Internationaler Workshop in Prag

20.03.2014, in: Vortrag

Vom 27. bis zum 29. November 2013 nahmen Angehörige des Akademieprojekts an dem von den tschechischen Kooperationspartnern in Prag veranstalteten Workshop „Juden in der mittelalterlichen Stadt. Der städtische Raum im Mittelalter – Ort des Zusammenlebens und des Konflikts“ teil.

Dr. Jörg Müller beim Vortrag
Prof. (em.) Dr. phil. Dr. h.c. Alfred Haverkamp und Prof. (em.) Dr. František Šmahel

Unter der Leitung von Dr. Eva Doležalová fand im November ein gemeinsam vom Historischen Institut der Akademie der Wissenschaften der Tschechischen Republik und dem Zentrum für mittelalterliche Studien der Akademie der Wissenschaften der Tschechischen Republik und der Karlsuniversität in Prag veranstalteter und von der Tschechischen Wissenschaftsstiftung geförderter internationaler Workshop im nahe des Altstädter Rings in Prag gelegenen Zentrum  für mittelalterliche Studien zum Thema „Juden in der mittelalterlichen Stadt. Der städtische Raum im Mittelalter – Ort des Zusammenlebens und des Konflikts“ statt.

Der Workshop diente insbesondere zur Diskussion der bislang gewonnenen Erkenntnisse aus dem zum 1. März 2011 von der Tschechischen Wissenschaftsstiftung bewilligten Projekt „Coexistence of the Christian and Jewish Population in Medieval Bohemia (1273–1390)“, mit den Forschungsergebnissen zu diversen Aspekten jüdischen Lebens in den Städten des spätmittelalterlichen Reiches vornehmlich im 14. Jahrhundert. Die von den tschechischen Kooperationspartnern bearbeiteten Quellengrundlagen gehen im Übrigen in das von der Union der Akademien geförderte Mainzer Akademievorhaben „Corpus der Quellen zur Geschichte der Juden im spätmittelalterlichen Reich“ ein. Die Mehrzahl der 14 Vorträge (vgl. unten) wurde von Mitarbeitern des Prager Kooperationsprojekts (Martin Musílek, Dr. Tamás Visi, Dr. Lenka Blechová, Dr. Eva Doležalová) und einem Kreis von drei Trierer und einem Münsteraner Beteiligten des Mainzer Akademievorhabens bestritten.

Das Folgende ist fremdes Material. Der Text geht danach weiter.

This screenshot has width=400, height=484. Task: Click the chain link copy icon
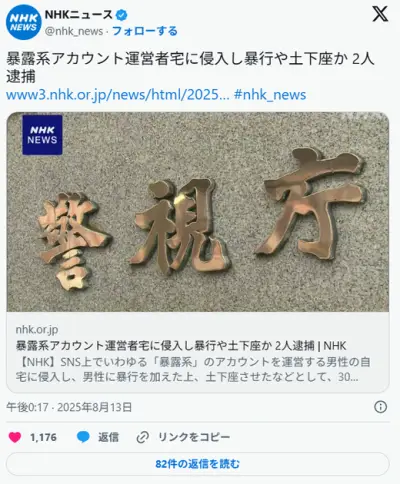tap(143, 437)
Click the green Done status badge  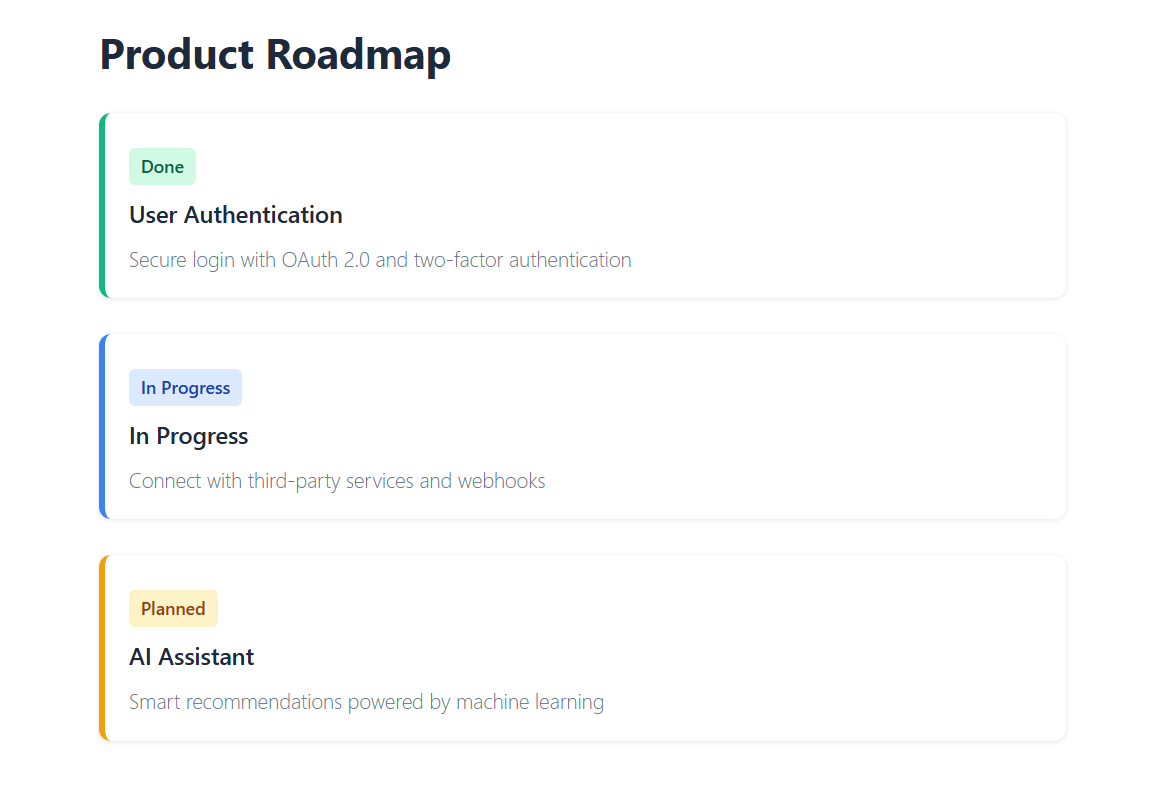162,167
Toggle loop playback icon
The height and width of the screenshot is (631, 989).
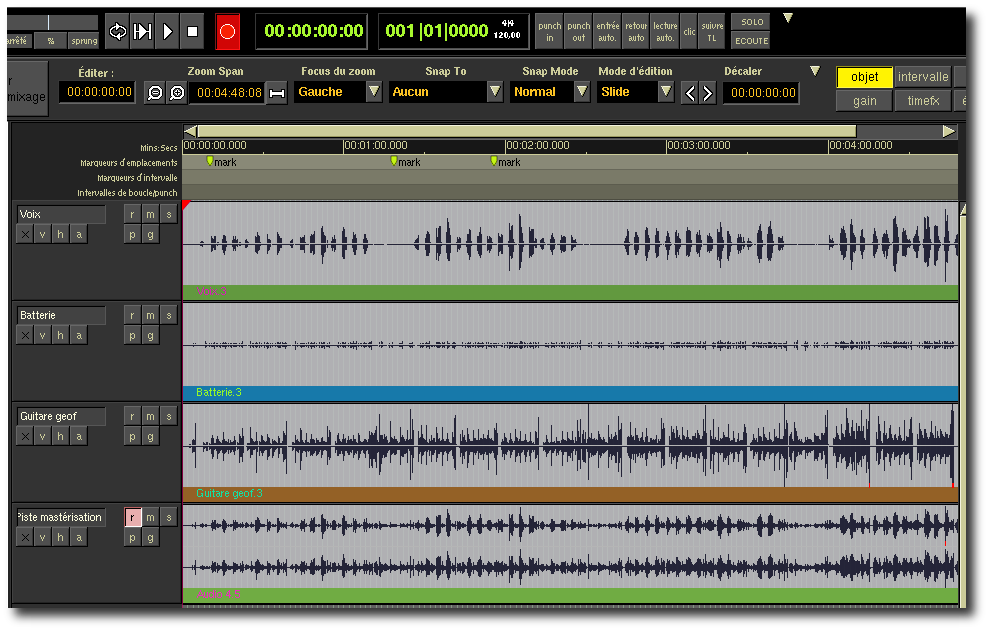(118, 32)
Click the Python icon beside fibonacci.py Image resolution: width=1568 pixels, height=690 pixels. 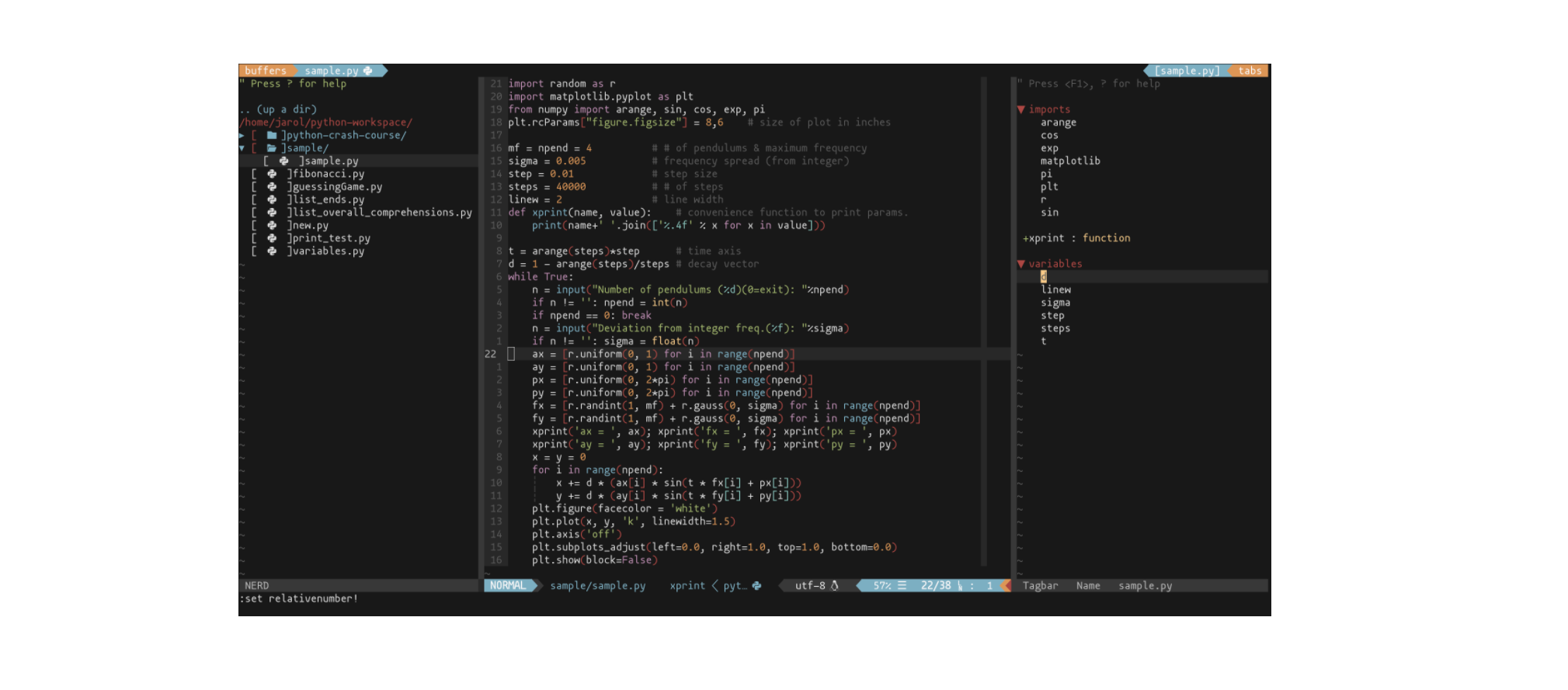[272, 174]
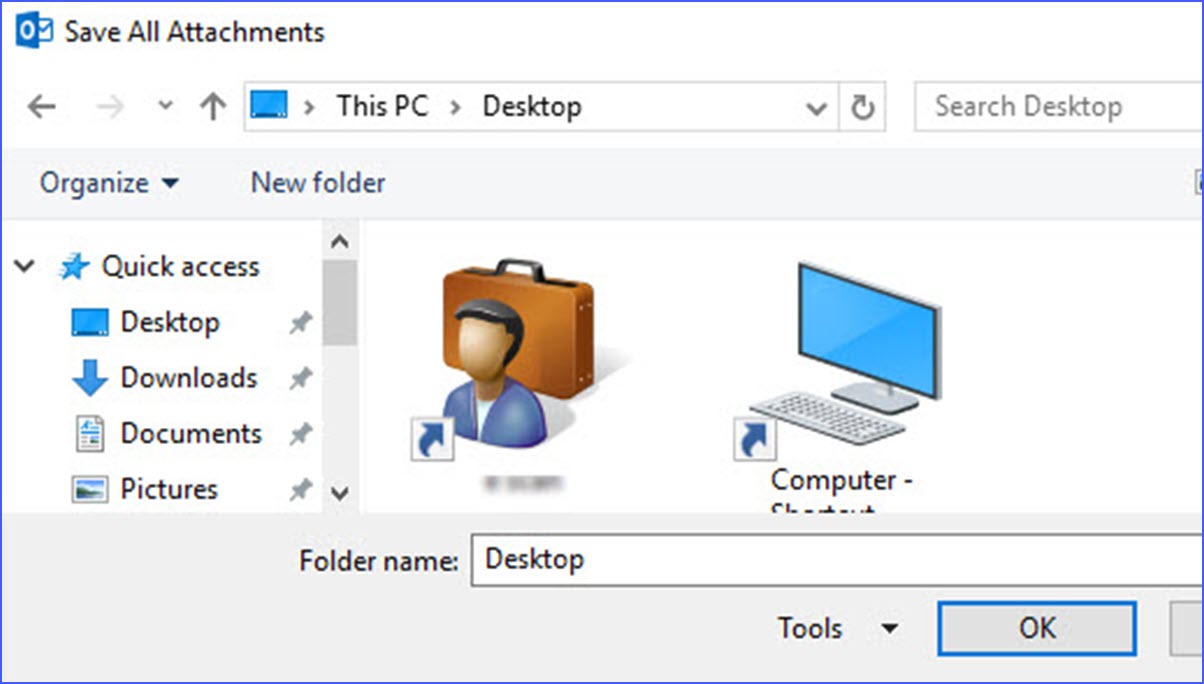The image size is (1204, 684).
Task: Click the back navigation arrow
Action: [41, 105]
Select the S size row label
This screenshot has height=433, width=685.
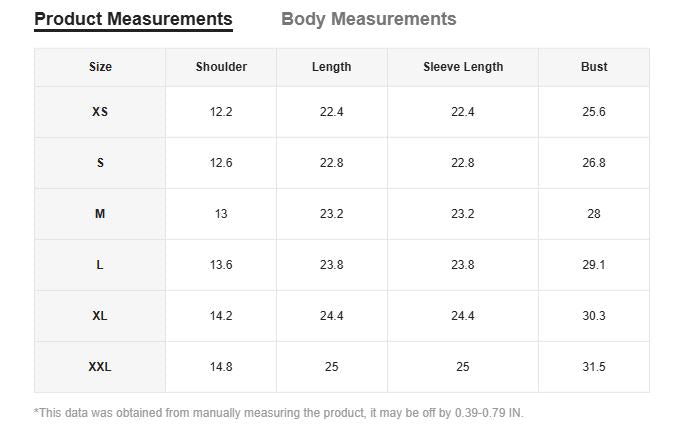pos(100,163)
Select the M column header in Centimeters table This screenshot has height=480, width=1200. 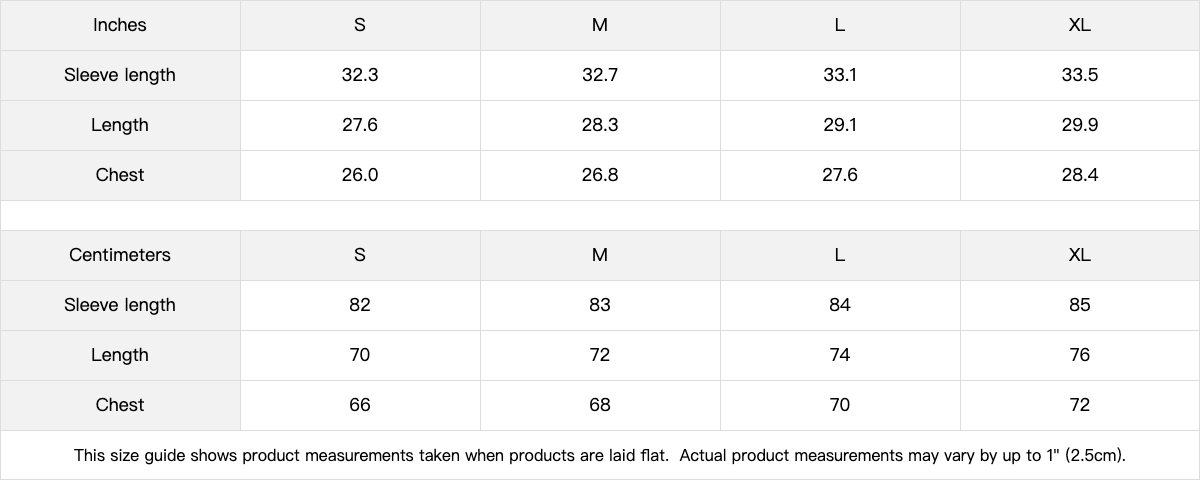(x=600, y=255)
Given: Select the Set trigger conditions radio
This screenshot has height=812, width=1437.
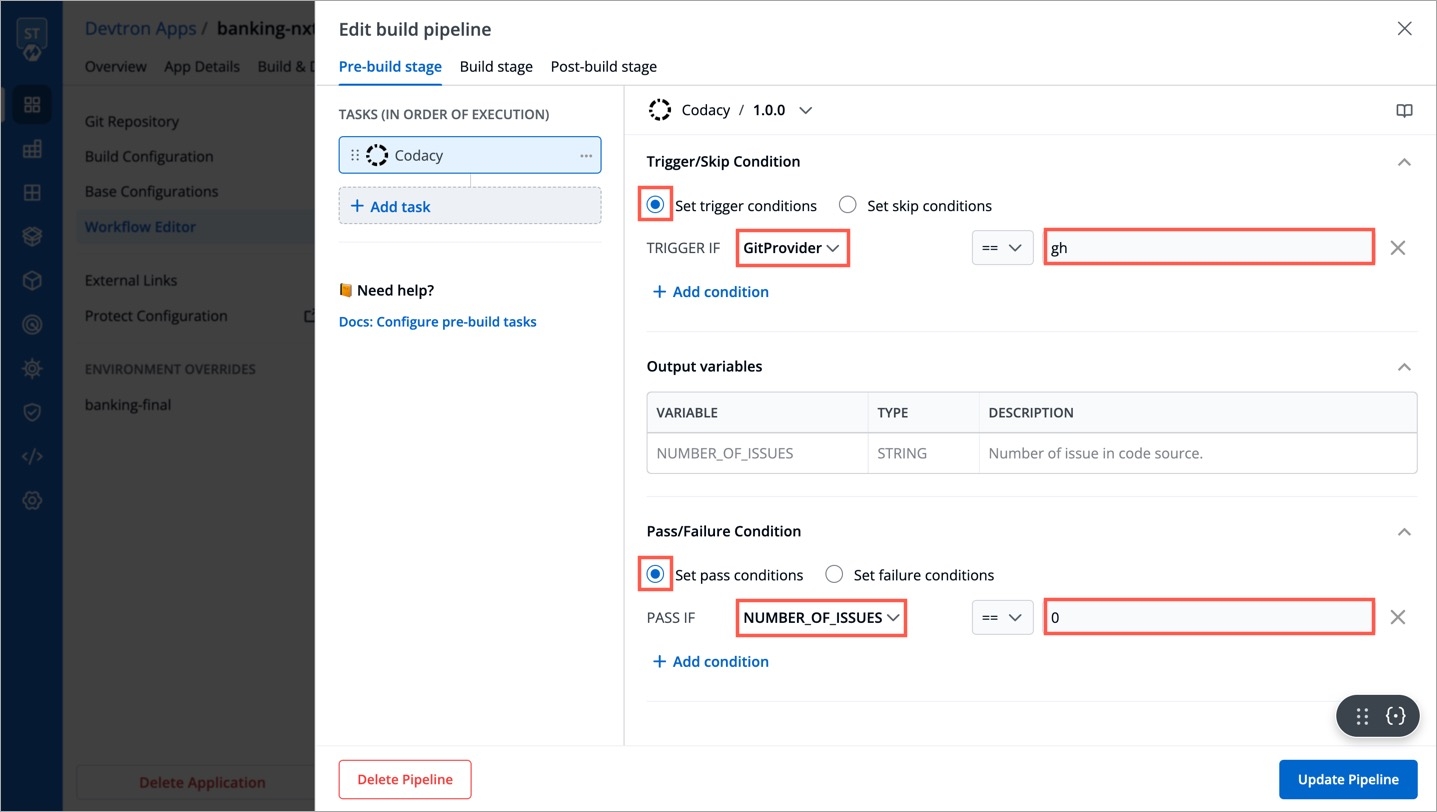Looking at the screenshot, I should [656, 205].
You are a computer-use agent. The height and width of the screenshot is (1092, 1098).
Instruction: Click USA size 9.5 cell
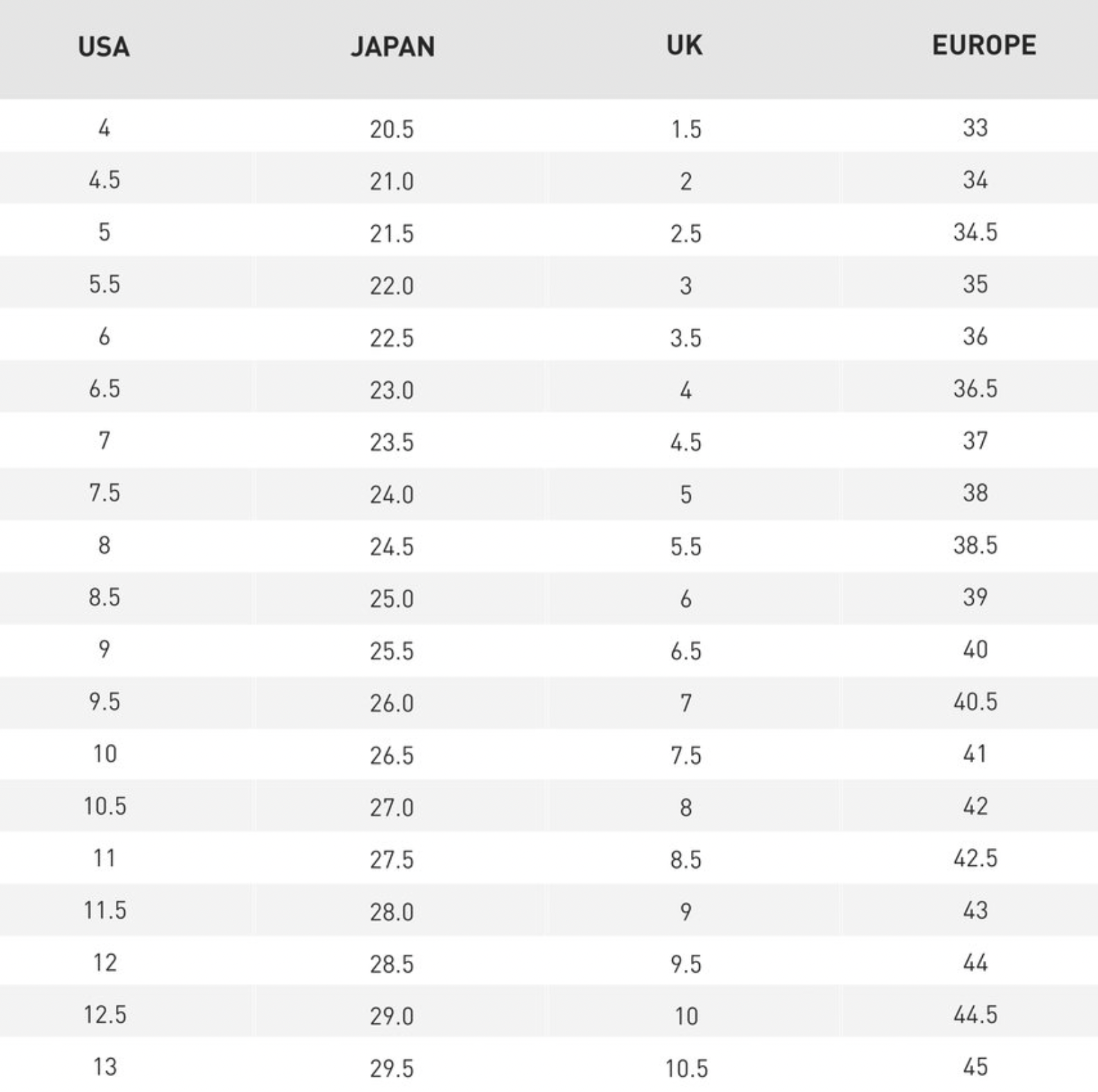tap(104, 702)
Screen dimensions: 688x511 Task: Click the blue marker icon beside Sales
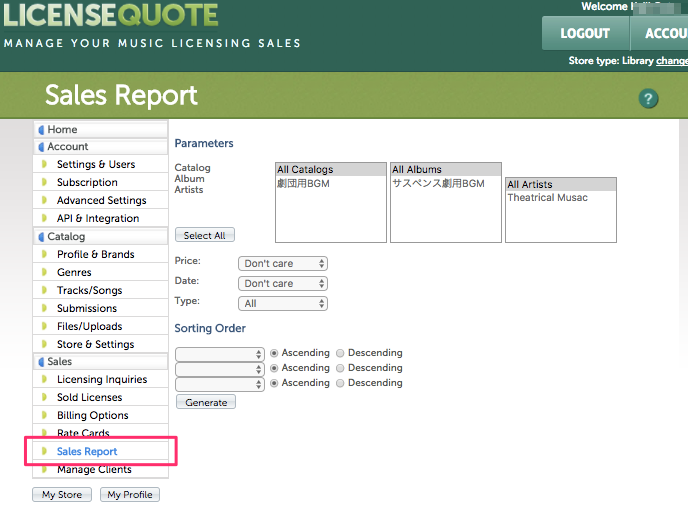click(x=41, y=362)
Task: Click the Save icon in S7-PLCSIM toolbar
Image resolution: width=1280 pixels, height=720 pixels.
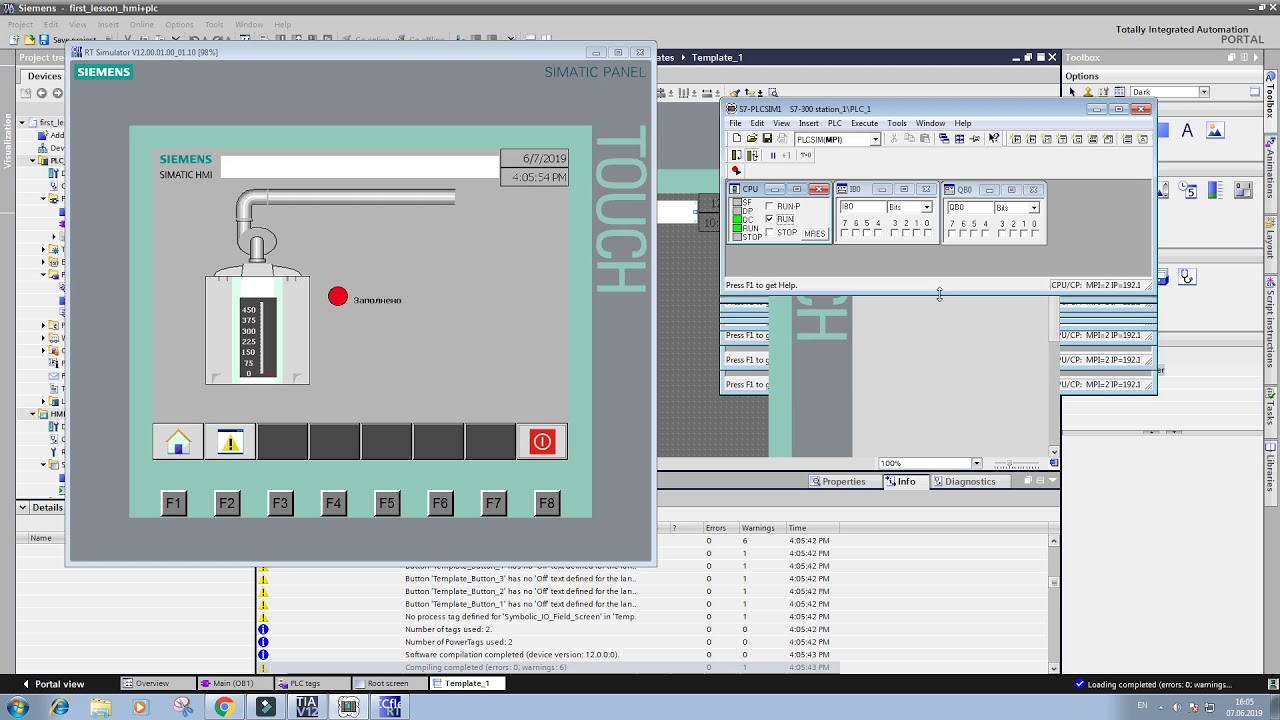Action: coord(766,138)
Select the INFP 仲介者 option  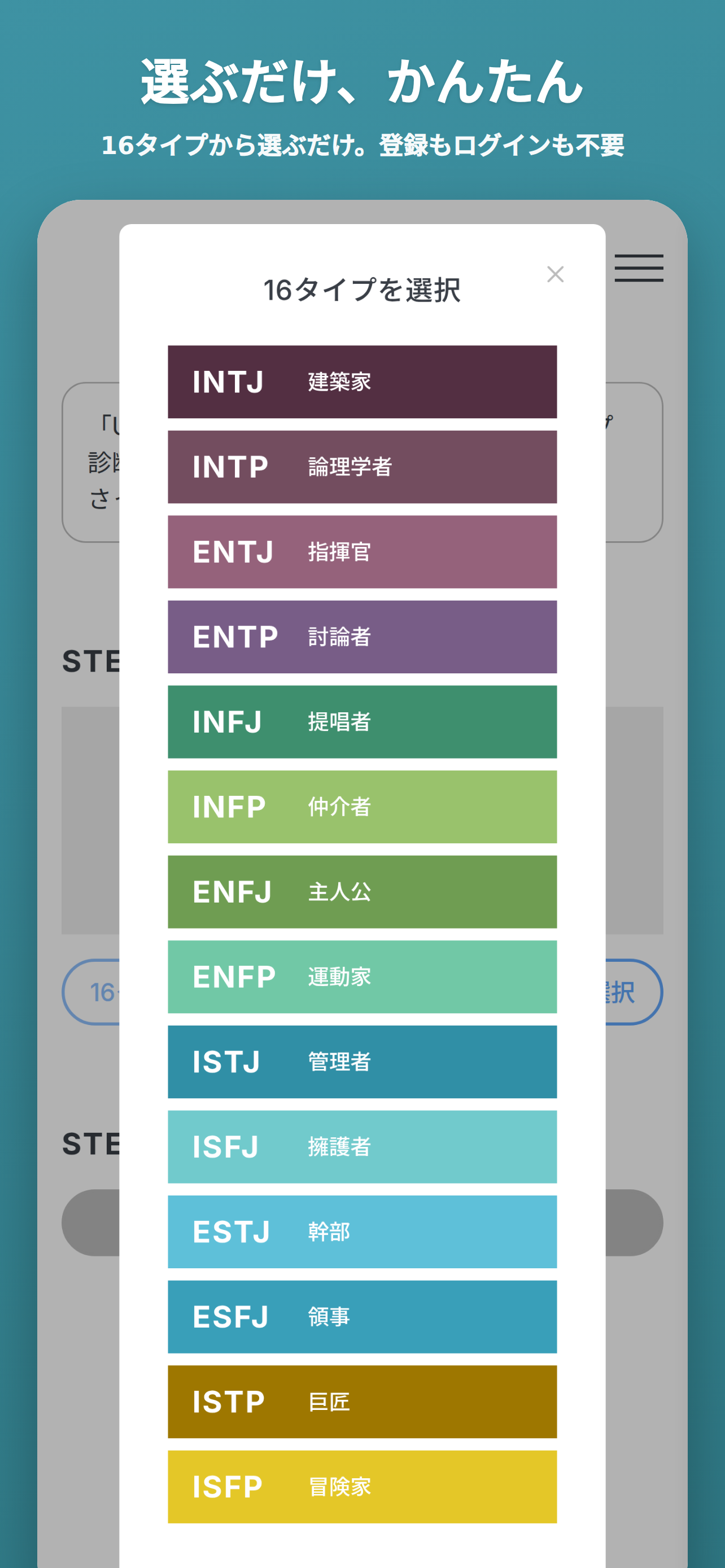[x=362, y=807]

Den Abendvortrag anlässlich der Eröffnung der Tagung hielt der Projektleiter Prof. (em.) Dr. phil. Dr. h. c. Alfred Haverkamp über die „Städte im ‚Corpus der Quellen‘. Zur Geschichte der christlich-jüdischen Beziehungen, des Judentums und des Christentums im spätmittelalterlichen Reich“, in dem er neben einer Präsentation des Projekts und seiner Grundlagen die weitreichenden europäischen Horizonte des Akademievorhabens und die herausragende Rolle aufzeigte, die die christlich-jüdischen Beziehungen nicht nur für die religiöse Minderheit, sondern auch für die Mehrheitsgesellschaft(en) spielte, wobei er sich auf ausgewählte städtische Beispiele konzentrierte.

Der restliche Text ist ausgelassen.